17 Julho 2025
"A história da Terra já possui 4,45 bilhões de anos e conheceu pelo menos 5 grandes extinções em massa de vidas, a maior dela no Permiano-Triássico há 252 milhões de anos. Mesmo assim, como asseverou o biólogo Edward Wilson, a vida parece ser uma praga que não se deixa extinguir, mesmo quando outrora, cerca 70-80% da massa biótica foi extinta. Mas a Terra sempre se refez. Depois de cada grande catástrofe biológica, parece que a própria Terra se vingava e cobrava mais força para refazer toda a sua biodiversidade", escreve Leonardo Boff, teólogo, filósofo e escritor.
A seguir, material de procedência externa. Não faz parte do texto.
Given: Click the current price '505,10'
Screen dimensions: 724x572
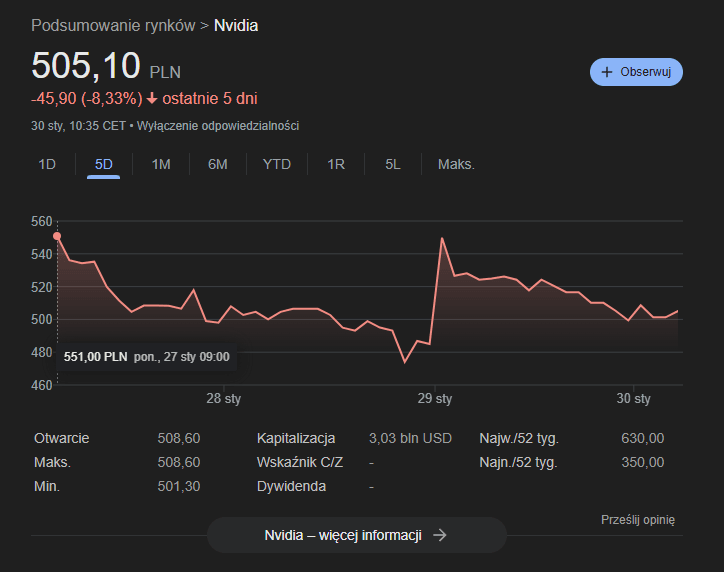Looking at the screenshot, I should 86,66.
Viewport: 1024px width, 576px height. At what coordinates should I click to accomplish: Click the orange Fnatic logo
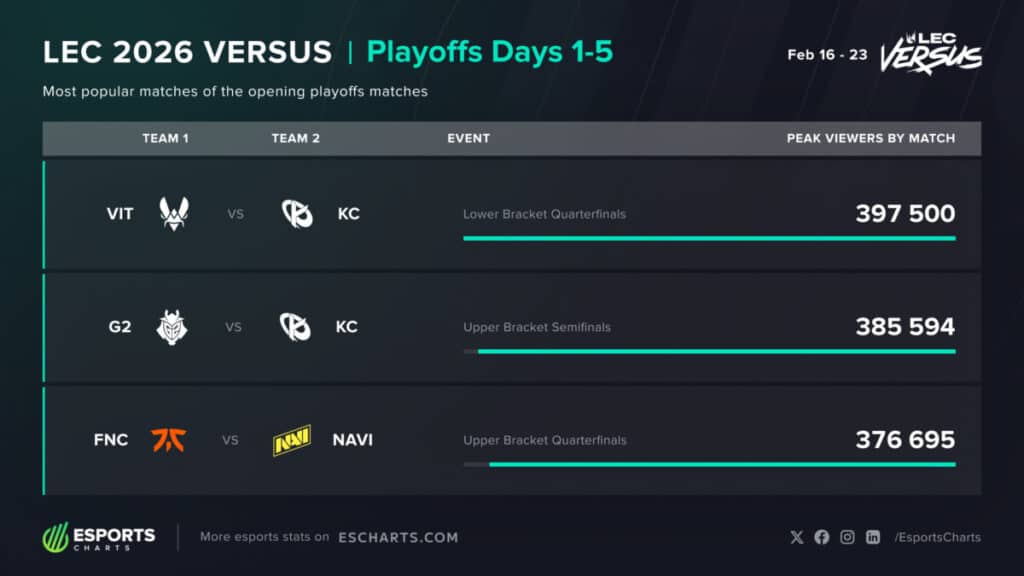pos(168,440)
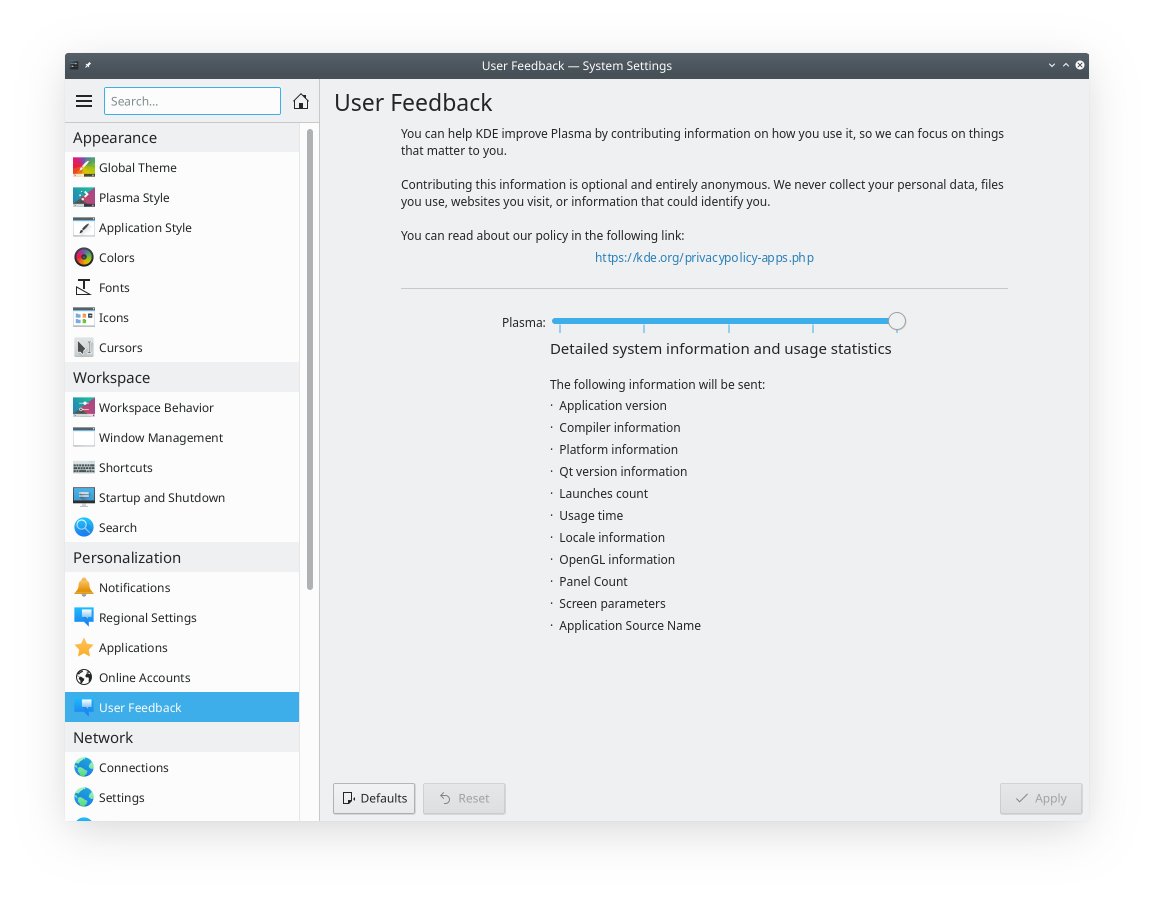Screen dimensions: 1154x898
Task: Open the Shortcuts settings page
Action: click(126, 467)
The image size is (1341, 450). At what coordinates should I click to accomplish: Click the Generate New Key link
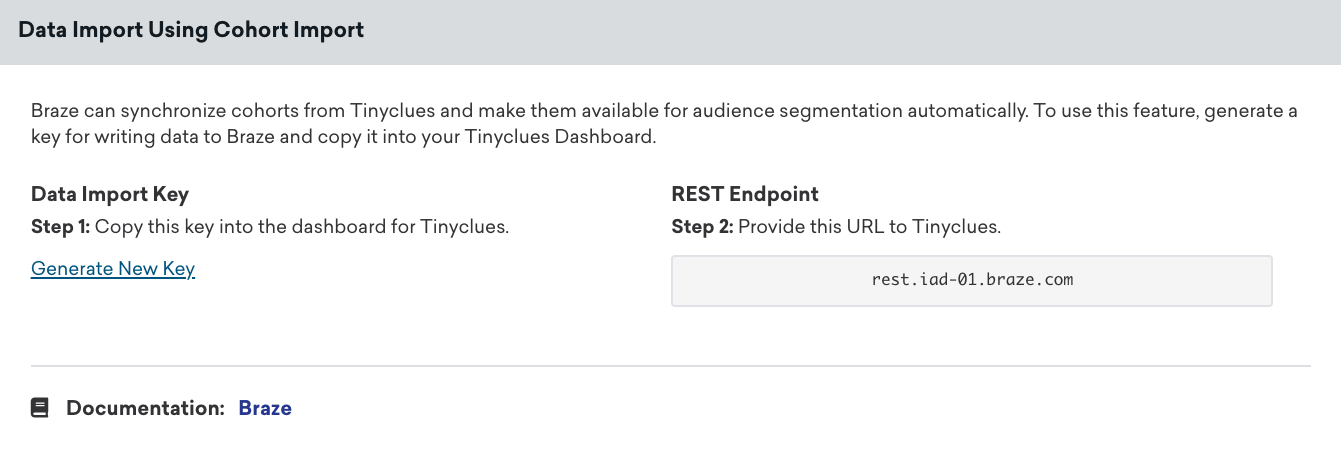(x=113, y=269)
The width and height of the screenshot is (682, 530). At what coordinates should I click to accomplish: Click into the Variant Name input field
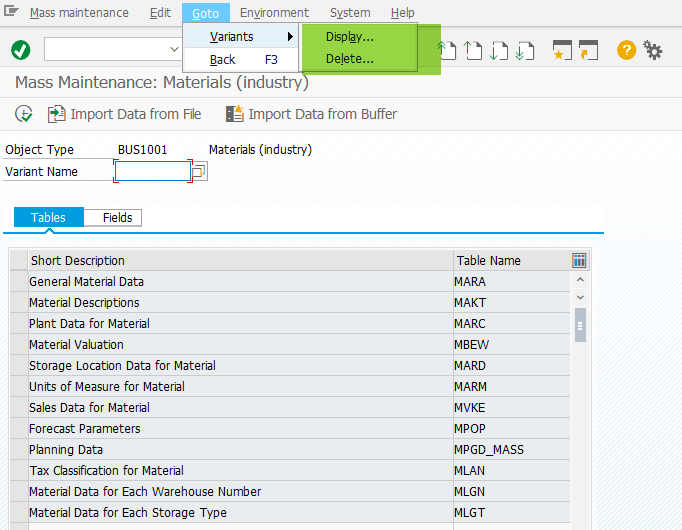[152, 172]
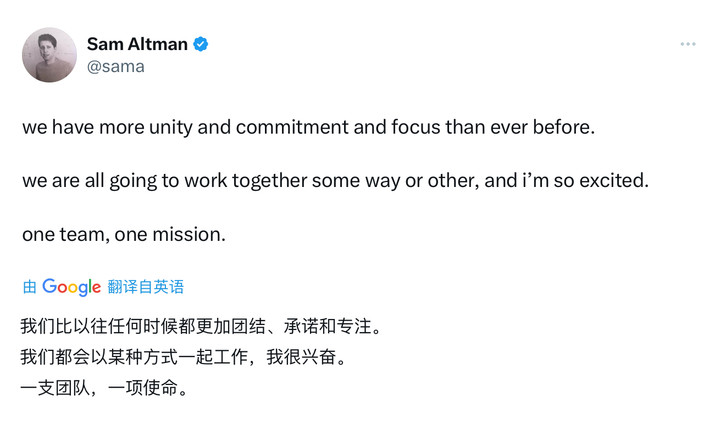This screenshot has height=424, width=720.
Task: Click the translated line starting 我们都会以某种方式
Action: [x=184, y=356]
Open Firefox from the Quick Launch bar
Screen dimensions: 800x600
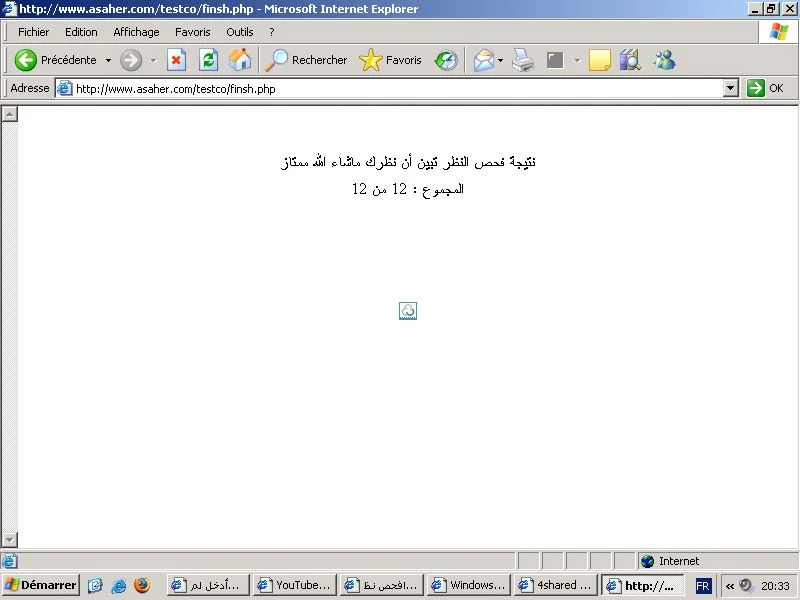[x=142, y=585]
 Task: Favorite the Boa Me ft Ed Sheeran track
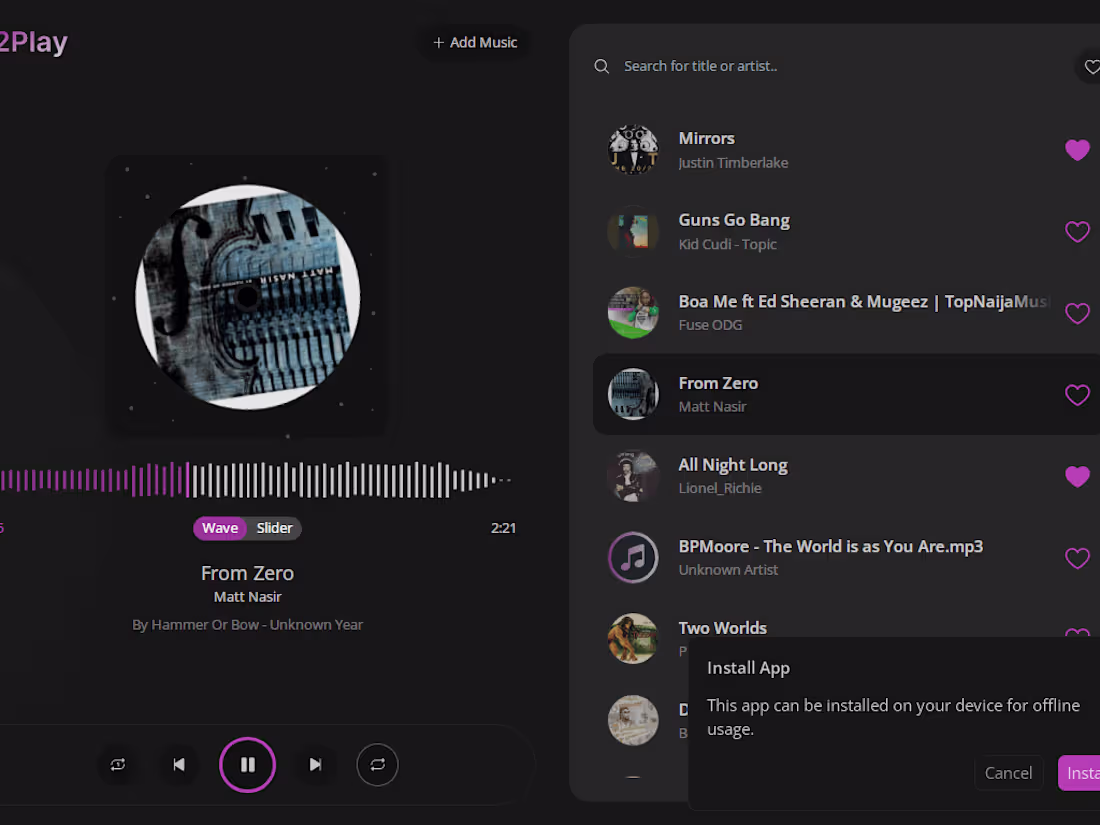point(1077,313)
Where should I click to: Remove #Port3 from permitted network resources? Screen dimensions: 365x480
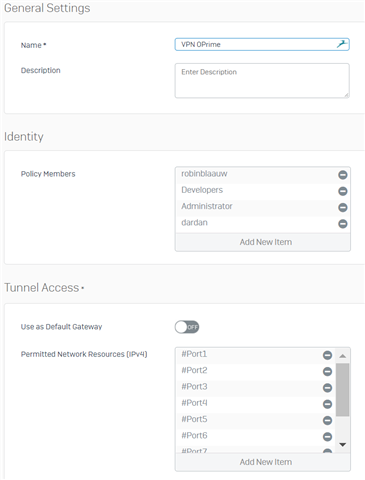click(x=327, y=388)
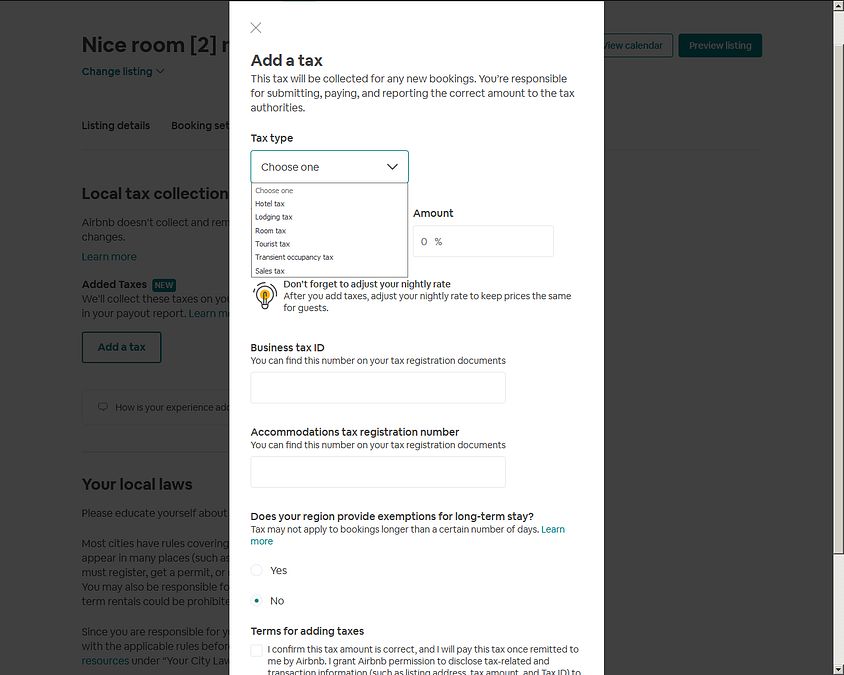Select No for long-term stay exemptions
The width and height of the screenshot is (844, 675).
(257, 601)
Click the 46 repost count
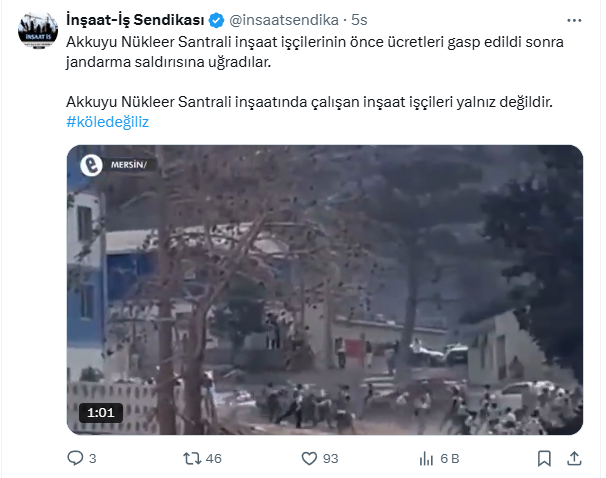 tap(214, 459)
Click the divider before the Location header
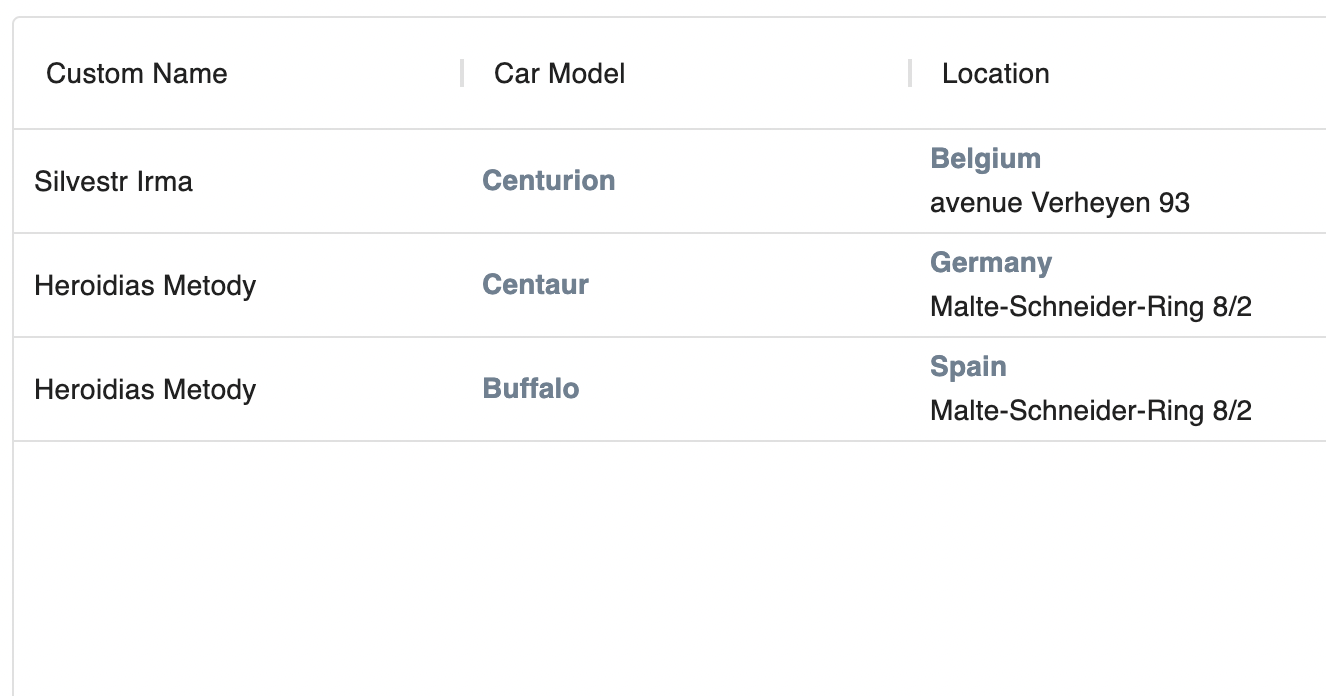 tap(910, 74)
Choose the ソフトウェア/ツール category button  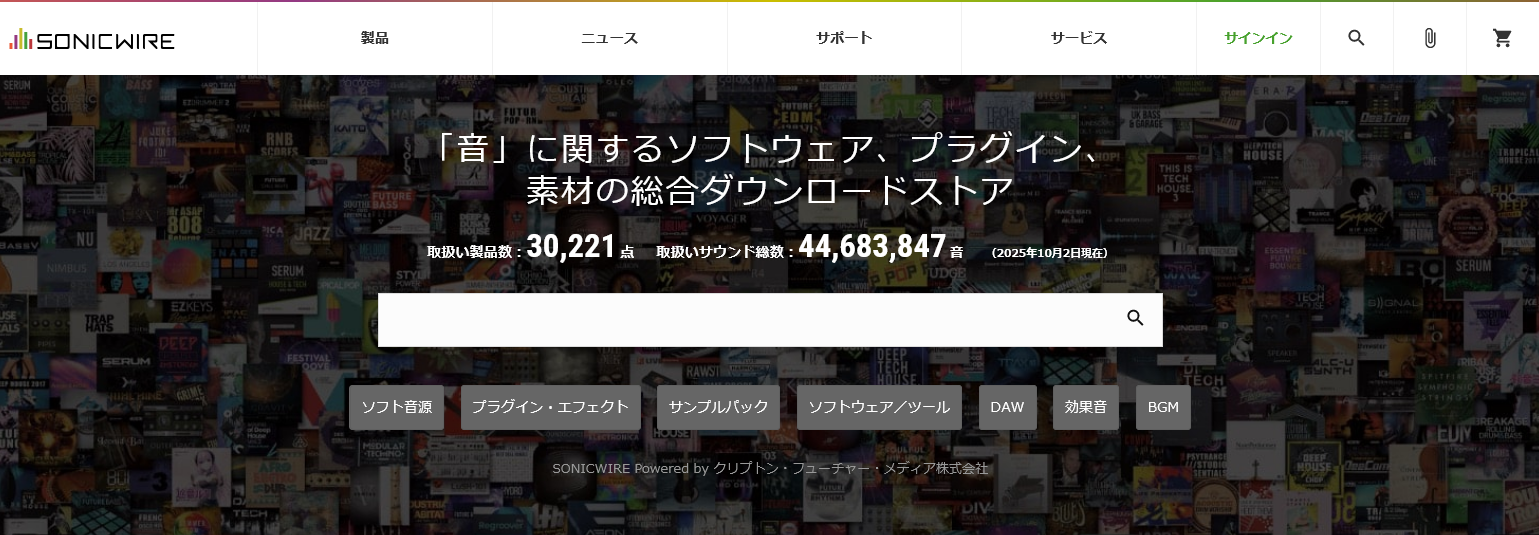tap(879, 407)
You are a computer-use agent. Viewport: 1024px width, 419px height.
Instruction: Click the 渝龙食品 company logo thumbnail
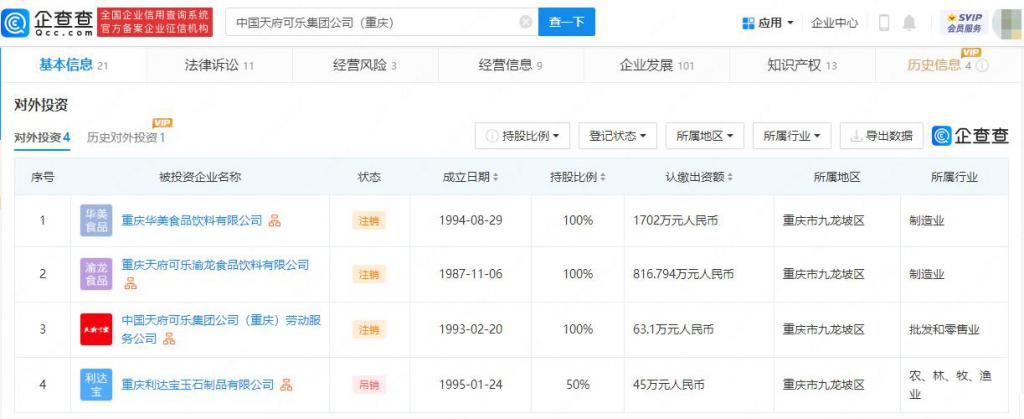(96, 274)
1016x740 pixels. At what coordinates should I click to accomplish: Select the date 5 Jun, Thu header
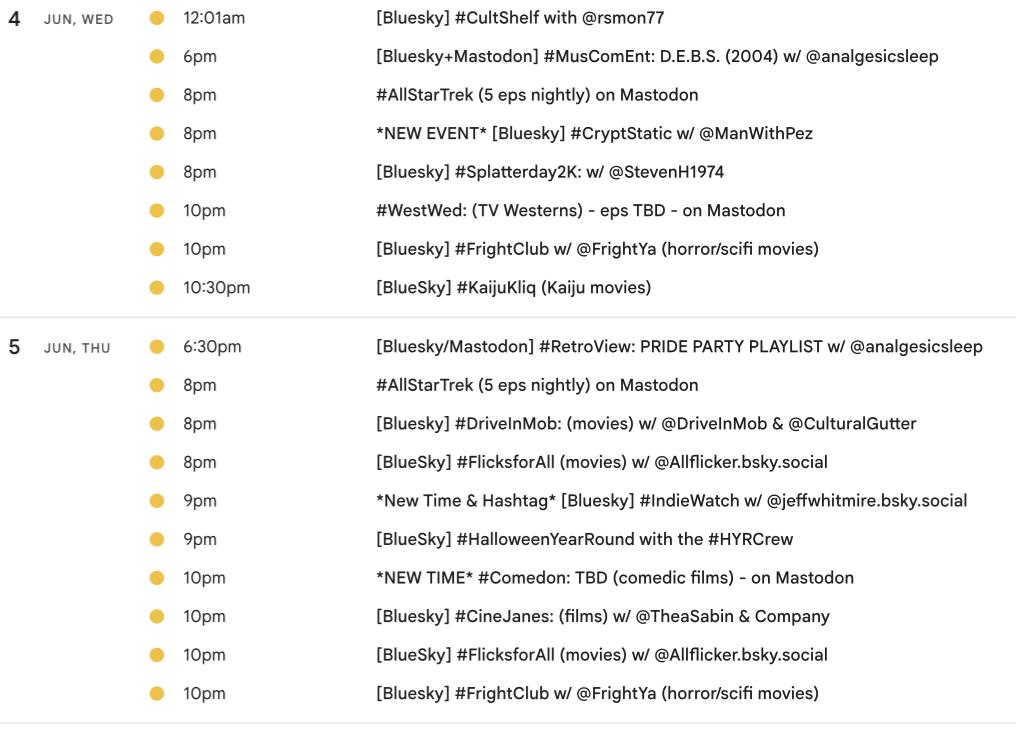pyautogui.click(x=60, y=347)
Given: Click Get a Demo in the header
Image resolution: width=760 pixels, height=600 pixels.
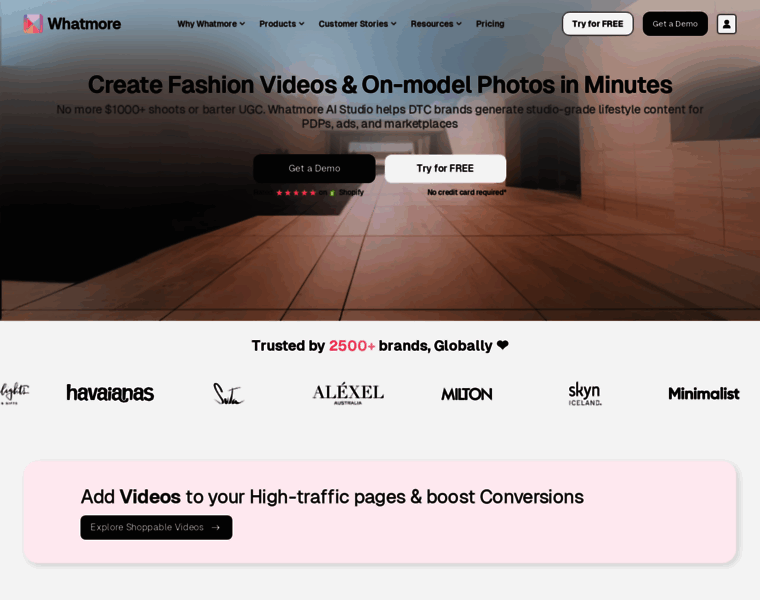Looking at the screenshot, I should point(675,24).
Autor, entre outros, de Cuidar da casa comum: como protelar o fim do mundo (Vozes, 2024), e Pequeno tratado sobre a paz, a sair em breve.
Na segunda quadra do século XXI está perpassado por conflitos e por guerras de grande letalidade. O Comitê Internacional da Cruz Vermelha, publicado em 2024, refere que 60 dos 193 países estão envolvidos em conflitos e guerras, o que equivale 13% da humanidade. Frustraram-se as esperanças de grande parte da população mundial que imaginava que com a derrocada da União Soviética e o fim da Guerra Fria, inauguraríamos tempos de colaboração, de convivência e de paz.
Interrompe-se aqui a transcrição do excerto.